## PASSAGE FOR REVIEW
----------------------------------------

Wednesday, May 6, 2009

God gives grace to the humble

James 4:5 closes with, "Or do you think that the Scripture says in vain, 'The Spirit who dwells in us yearns jealously?'" In our last look at James, we examined the war that takes place all around us and in each one of us. We discussed how the flesh and the spirit are at odds with one another, and can never reach peace until God has the eventual victory. Both sides of this war know the eventual conclusion and each know who will be the victor. James 4:5 is a reference to when this spiritual war had reached a climax. Referring back to Genesis 6:5, think back to a time when all of mankind's thoughts "were only evil continually." There is no other time that could be of a greater example of this spiritual warfare becoming a physical warfare than the account in Genesis 6.

----------------------------------------

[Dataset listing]
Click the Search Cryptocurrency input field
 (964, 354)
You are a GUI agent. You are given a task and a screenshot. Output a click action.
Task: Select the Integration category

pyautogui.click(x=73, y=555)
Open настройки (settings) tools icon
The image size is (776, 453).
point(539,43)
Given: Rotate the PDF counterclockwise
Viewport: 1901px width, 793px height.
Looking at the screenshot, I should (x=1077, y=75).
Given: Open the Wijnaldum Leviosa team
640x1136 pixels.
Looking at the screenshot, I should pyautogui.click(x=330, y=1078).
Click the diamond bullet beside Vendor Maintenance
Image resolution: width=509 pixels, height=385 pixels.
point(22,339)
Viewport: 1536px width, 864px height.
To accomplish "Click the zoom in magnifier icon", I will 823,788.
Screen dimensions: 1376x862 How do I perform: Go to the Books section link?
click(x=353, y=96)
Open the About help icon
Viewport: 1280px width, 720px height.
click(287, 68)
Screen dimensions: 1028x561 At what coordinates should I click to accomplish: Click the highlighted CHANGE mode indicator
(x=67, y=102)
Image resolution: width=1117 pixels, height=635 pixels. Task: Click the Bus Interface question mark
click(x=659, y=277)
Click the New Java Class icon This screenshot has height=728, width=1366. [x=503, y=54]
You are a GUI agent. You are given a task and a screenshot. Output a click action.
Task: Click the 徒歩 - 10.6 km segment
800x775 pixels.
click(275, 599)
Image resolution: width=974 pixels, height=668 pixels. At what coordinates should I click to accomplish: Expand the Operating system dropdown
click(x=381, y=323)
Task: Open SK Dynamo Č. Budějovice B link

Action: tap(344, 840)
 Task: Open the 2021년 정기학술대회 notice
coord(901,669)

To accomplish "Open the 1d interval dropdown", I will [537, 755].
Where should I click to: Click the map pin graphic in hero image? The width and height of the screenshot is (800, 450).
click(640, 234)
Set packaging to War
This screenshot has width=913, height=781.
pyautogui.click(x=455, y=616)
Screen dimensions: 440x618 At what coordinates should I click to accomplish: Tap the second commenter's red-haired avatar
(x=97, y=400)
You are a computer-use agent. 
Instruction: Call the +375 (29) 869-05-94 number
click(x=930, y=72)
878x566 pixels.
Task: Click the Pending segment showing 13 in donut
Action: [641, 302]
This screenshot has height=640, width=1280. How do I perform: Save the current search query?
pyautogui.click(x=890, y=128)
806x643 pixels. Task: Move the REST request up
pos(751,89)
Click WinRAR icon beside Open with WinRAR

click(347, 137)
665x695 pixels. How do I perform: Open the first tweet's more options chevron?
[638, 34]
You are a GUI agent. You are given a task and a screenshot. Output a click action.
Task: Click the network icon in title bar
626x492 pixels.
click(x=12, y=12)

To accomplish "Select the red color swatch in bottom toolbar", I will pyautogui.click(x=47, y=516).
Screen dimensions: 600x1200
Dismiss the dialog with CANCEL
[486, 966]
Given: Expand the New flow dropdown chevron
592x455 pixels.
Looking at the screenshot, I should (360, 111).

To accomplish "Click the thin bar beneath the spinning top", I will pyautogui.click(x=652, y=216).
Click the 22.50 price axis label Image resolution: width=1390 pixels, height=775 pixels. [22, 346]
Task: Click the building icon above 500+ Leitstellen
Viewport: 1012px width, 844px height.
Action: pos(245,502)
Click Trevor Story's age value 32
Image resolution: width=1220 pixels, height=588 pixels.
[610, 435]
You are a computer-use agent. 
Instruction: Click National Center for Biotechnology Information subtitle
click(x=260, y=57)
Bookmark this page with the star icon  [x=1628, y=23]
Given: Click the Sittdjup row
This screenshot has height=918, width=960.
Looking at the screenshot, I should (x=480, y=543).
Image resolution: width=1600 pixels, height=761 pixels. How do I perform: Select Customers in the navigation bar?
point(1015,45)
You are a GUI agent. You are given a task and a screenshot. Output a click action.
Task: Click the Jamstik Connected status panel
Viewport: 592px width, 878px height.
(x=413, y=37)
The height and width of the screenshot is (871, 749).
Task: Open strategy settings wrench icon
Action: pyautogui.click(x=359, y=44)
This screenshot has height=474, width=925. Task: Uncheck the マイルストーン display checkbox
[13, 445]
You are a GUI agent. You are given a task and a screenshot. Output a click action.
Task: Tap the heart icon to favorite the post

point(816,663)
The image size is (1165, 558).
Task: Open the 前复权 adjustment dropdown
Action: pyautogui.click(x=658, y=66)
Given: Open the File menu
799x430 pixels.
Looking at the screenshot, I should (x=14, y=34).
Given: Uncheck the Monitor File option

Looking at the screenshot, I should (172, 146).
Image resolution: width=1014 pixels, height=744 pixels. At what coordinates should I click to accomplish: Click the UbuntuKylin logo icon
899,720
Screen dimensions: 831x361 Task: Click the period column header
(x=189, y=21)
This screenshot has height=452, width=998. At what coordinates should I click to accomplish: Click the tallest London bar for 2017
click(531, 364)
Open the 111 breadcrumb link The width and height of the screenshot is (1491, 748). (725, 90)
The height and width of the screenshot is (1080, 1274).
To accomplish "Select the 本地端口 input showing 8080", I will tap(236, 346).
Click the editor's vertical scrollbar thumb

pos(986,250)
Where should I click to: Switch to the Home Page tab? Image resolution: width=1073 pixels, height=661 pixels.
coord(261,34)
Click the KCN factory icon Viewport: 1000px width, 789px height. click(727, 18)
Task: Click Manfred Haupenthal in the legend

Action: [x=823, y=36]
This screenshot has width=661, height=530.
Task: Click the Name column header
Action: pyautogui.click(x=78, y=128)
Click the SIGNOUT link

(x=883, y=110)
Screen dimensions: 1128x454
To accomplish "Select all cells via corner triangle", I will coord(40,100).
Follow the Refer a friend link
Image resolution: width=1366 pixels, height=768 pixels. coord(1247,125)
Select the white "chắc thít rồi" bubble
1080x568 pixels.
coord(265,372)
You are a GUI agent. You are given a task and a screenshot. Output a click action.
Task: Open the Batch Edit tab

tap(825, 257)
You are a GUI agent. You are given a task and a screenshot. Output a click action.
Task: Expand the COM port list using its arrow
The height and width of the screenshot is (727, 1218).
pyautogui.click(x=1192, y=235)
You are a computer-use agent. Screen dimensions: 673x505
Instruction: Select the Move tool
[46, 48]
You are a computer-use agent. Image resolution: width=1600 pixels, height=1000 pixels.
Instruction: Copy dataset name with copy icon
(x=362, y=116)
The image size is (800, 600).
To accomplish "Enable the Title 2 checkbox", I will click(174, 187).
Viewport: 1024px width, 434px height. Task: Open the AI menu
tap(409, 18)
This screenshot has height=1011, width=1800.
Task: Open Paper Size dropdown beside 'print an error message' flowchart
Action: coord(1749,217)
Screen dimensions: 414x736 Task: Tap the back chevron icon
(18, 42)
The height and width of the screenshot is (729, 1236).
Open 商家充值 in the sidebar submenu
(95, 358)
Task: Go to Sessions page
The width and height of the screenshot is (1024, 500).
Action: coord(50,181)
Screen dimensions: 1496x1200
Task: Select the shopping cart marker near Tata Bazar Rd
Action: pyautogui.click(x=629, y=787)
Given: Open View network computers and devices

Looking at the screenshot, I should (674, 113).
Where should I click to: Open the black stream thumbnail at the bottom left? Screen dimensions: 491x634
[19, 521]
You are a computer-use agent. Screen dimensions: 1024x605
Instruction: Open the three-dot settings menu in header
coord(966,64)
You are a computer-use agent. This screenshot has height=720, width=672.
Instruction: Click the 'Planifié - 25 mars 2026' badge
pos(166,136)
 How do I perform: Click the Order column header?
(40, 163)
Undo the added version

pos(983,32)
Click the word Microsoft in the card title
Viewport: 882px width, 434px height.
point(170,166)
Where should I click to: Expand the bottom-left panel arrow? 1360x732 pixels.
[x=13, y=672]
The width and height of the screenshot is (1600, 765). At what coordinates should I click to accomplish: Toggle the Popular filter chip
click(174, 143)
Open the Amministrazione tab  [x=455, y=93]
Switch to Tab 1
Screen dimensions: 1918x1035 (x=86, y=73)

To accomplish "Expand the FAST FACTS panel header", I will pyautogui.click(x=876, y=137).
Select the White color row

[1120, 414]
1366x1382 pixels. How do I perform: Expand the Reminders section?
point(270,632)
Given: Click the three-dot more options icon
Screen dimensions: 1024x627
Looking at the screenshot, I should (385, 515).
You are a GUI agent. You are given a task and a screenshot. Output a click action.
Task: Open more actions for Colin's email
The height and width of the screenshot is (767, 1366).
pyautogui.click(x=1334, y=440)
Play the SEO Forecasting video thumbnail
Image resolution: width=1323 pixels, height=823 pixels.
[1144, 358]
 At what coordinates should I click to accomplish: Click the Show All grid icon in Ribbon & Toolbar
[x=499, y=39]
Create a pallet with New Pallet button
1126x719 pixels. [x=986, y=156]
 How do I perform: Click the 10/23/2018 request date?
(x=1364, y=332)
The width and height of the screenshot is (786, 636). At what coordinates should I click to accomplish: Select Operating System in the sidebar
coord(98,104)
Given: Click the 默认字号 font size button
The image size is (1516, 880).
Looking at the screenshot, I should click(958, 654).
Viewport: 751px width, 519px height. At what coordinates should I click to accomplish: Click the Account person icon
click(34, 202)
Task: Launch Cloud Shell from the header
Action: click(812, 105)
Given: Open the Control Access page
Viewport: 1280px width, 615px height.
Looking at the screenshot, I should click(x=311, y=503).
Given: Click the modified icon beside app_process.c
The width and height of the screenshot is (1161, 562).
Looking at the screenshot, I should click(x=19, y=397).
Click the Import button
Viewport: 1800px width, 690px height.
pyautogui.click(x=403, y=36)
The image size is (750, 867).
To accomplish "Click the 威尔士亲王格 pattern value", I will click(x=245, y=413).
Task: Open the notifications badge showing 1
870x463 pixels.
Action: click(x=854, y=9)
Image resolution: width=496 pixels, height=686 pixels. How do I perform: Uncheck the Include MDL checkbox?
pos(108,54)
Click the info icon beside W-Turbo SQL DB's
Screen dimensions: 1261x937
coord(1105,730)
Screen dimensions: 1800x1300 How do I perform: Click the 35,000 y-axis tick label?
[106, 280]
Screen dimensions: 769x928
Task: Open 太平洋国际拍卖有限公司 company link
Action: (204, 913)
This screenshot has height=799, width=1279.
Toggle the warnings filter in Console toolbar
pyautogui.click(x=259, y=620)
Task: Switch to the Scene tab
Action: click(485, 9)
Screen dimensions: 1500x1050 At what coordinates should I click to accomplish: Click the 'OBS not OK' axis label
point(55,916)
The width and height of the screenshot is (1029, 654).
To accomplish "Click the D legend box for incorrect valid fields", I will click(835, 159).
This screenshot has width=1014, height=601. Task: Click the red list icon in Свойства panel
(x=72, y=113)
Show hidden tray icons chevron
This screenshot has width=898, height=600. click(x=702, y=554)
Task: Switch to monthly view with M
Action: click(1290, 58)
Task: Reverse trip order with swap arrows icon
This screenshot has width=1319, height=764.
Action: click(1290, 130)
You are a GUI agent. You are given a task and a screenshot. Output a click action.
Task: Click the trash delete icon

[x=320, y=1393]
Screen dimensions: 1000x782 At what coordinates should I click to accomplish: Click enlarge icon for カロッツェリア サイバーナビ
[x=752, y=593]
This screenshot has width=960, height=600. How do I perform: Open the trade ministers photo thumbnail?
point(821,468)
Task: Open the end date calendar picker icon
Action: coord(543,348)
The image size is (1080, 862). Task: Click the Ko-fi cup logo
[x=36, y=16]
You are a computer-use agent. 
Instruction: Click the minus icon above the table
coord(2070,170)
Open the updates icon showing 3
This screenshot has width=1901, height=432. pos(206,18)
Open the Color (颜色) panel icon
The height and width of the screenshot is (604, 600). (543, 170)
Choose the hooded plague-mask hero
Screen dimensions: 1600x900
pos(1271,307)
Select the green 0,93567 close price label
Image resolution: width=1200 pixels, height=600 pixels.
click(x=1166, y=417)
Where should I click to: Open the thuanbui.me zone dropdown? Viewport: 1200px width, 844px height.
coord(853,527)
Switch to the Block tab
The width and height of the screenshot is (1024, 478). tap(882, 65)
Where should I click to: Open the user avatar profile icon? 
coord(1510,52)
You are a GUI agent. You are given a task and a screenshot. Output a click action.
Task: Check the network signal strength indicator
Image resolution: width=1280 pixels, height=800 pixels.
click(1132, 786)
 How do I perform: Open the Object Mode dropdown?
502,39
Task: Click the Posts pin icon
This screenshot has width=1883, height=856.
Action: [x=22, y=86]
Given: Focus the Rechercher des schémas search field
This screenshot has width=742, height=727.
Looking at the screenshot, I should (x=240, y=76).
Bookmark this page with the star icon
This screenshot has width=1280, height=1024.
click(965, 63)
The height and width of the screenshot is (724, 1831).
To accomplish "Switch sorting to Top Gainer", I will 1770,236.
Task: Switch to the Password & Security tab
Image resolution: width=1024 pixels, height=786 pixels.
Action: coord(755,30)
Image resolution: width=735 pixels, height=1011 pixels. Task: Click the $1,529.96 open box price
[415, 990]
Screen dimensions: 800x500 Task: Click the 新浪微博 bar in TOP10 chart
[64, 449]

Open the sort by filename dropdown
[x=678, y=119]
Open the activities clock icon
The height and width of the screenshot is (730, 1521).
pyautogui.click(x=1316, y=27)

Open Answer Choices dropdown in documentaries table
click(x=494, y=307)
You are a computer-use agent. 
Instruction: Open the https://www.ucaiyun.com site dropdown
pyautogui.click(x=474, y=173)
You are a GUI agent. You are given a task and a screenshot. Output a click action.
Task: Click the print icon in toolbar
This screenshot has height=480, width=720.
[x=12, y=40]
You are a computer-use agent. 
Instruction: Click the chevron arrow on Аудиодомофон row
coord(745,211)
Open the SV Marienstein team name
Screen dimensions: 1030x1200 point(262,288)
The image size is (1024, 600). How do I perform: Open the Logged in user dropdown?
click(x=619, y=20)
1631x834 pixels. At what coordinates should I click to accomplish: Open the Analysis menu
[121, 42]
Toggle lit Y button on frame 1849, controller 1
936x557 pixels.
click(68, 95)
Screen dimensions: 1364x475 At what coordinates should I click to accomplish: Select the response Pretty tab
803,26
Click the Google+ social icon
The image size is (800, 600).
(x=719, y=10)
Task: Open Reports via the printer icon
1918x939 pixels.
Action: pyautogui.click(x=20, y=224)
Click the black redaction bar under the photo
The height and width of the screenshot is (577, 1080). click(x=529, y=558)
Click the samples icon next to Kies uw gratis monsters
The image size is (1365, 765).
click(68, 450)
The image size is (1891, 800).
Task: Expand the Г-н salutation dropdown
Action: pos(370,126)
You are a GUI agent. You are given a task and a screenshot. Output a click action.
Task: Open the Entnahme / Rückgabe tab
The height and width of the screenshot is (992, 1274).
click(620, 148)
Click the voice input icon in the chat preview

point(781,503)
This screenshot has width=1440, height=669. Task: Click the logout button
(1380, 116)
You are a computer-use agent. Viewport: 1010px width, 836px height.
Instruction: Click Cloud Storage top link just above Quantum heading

----------------------------------------

## DIRECTIONS
Which verse in Genesis does the passage on James 4 refer back to? Rely only on the passage on James 4, not on the listing.

## SOLUTION
Genesis 6:5